Captured Israeli soldier Gilad Shalit sent a letter to his parents begging for his life, his father says.
Cpl. Gilad Shalit, held for two years, was seized in June 2006 in a raid into Israel by militants of Hamas, the radical Islamic group that Israel and the United States consider a terrorist organization.
His father, Noam, confirmed to CNN that the letter was in Shalit's handwriting and appeared to have been written recently. Noam Shalit said his son pleads for his release and asked to be rescued in the letter.
Former President Jimmy Carter held a controversial meeting with the group's leader, Khaled Meshaal, in April of this year.
Meshaal promised Carter then that Hamas would allow Shalit to send a message to his parents, Noam and Aviva. Carter also asked Hamas to release Shalit, Meshaal said after the former president's visit, but the request was rejected.
The Israeli government and military were not available for comment.
Carter and his staff will attempt to arrange for a return letter from Shalit's parents to their son and hope that an arrangement enabling Shalit's release will be reached soon, according to a statement from the Carter Center.
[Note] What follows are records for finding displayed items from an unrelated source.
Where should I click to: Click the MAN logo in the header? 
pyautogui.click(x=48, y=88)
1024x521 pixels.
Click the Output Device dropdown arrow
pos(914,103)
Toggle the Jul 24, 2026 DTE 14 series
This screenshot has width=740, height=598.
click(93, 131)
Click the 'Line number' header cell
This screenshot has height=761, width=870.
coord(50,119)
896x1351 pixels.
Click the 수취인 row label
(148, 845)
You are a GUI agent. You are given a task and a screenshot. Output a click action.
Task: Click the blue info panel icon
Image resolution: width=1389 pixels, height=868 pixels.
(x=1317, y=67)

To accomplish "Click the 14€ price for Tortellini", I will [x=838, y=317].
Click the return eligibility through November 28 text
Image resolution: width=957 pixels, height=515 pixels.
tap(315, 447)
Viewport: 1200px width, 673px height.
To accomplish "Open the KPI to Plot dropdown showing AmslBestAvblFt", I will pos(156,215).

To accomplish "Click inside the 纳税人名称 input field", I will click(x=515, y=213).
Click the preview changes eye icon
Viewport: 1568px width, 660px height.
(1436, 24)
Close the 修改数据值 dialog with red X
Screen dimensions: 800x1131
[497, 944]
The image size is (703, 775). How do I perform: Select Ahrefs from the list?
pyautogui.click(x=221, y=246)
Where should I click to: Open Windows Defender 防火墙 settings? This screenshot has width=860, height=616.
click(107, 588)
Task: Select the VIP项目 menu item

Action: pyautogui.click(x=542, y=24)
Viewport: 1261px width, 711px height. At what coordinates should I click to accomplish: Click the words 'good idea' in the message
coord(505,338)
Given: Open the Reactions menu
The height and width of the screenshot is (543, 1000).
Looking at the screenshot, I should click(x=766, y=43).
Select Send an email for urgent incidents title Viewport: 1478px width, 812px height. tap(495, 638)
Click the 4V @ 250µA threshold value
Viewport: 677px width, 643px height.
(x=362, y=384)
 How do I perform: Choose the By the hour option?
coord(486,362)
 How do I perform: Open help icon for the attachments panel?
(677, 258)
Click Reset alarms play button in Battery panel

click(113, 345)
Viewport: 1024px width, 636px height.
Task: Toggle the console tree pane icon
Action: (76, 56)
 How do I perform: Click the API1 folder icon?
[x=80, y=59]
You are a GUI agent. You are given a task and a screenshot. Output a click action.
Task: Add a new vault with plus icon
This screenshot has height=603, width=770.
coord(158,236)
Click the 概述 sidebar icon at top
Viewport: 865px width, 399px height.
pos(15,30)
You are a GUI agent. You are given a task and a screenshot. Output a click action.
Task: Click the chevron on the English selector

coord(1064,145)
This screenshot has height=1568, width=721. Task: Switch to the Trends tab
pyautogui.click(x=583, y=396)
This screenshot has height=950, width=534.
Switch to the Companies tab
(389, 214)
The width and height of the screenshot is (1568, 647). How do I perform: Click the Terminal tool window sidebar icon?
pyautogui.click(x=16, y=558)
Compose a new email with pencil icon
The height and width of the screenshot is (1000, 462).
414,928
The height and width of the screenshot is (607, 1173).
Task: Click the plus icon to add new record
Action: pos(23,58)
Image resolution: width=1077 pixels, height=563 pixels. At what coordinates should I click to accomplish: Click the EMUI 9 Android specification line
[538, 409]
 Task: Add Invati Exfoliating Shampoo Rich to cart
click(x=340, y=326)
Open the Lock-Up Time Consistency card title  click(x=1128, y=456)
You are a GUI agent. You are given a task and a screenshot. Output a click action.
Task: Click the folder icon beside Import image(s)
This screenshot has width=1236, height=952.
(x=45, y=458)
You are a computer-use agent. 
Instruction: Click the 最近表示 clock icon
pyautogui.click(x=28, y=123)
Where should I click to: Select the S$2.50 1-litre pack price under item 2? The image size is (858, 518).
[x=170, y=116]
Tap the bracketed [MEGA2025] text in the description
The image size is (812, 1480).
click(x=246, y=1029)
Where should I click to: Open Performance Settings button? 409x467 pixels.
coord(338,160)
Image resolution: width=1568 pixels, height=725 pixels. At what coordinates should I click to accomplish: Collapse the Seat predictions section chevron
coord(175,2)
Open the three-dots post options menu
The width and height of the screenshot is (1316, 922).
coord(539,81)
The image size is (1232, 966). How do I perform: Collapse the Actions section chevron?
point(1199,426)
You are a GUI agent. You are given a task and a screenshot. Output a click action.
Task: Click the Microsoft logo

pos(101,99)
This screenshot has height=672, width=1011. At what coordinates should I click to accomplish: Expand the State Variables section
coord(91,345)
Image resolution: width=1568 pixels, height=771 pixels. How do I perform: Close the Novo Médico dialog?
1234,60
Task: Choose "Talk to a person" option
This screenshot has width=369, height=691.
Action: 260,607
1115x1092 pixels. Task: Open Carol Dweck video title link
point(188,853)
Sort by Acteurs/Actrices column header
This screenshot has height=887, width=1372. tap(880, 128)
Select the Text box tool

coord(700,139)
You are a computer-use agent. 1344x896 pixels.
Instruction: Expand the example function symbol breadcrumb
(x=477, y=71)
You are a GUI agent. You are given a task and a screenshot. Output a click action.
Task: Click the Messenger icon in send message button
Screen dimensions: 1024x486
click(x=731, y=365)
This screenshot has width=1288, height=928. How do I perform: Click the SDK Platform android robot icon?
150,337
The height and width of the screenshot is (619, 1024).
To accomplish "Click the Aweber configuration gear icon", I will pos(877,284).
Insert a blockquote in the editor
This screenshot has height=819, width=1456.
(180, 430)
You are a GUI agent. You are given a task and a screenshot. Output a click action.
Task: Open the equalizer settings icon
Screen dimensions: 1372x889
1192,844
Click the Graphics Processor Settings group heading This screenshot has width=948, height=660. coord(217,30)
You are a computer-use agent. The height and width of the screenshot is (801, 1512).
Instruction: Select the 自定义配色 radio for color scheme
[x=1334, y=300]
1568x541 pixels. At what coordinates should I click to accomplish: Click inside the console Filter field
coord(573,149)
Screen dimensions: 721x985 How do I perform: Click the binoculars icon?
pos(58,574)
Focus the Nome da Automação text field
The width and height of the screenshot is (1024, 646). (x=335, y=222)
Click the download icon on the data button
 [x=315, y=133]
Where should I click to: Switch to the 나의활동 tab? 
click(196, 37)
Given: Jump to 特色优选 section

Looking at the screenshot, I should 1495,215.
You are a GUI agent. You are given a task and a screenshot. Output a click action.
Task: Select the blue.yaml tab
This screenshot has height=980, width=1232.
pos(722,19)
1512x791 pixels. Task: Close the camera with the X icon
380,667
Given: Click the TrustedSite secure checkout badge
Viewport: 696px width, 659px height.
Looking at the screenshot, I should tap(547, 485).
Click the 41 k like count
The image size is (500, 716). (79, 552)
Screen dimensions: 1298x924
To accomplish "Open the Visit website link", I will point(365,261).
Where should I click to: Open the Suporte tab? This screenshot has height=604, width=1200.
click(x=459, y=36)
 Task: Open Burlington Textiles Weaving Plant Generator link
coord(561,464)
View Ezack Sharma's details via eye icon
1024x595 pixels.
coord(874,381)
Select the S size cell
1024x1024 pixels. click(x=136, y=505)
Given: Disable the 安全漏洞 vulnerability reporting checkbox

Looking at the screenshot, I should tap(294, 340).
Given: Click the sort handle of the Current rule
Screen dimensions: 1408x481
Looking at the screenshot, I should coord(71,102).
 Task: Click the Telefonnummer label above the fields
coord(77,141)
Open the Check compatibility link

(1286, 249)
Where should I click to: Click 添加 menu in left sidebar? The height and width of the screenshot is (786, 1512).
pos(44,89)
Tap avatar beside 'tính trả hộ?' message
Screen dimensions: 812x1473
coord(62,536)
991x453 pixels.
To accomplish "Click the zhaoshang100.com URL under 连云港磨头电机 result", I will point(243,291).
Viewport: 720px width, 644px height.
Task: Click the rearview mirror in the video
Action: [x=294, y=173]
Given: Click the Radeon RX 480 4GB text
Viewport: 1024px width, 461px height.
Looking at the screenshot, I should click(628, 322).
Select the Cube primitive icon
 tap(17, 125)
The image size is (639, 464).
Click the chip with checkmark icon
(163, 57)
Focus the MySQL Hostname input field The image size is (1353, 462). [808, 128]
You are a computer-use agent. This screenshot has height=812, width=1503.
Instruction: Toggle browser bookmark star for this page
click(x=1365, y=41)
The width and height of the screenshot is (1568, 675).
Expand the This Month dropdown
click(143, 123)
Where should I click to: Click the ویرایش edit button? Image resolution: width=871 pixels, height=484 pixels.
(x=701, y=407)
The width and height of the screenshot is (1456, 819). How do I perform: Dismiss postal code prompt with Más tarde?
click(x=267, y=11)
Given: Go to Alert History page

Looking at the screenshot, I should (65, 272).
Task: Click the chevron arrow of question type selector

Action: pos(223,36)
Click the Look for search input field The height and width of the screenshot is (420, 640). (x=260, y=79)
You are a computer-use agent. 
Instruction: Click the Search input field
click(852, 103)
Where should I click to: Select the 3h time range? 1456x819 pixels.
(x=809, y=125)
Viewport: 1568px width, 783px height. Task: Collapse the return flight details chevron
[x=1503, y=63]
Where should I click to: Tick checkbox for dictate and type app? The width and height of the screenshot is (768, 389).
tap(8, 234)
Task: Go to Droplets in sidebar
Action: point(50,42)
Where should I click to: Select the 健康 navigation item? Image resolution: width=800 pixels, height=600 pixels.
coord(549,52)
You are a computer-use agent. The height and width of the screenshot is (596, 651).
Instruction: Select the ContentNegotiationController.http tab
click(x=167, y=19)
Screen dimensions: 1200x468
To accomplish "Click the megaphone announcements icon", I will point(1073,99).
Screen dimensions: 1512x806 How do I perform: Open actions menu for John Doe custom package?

In August of last year, Meshaal said Shalit was alive and well. He said Hamas had been negotiating though an Egyptian intermediary for the release of Palestinian prisoners in exchange for Shalit.
Shalit was 19 when he was captured on June 25, 2006, by Palestinian militants who tunneled into Israel and attacked the Israeli army's Kerem Shalom outpost near the Gaza-Israel-Egypt border, according to Israel Defense Forces. Two other Israeli soldiers were killed in the assault.
Hamas is demanding the release of Palestinian prisoners from Israeli jails in exchange for the return of Shalit. Egypt is mediating.
Hamas released an audio message reportedly from Shalit in June 2007 on the first anniversary of his capture.
Weeks after Shalit's capture, Hezbollah militants launched a cross-border raid from Lebanon north of Israel and kidnapped two Israeli soldiers, touching off a war between Israel and Hezbollah.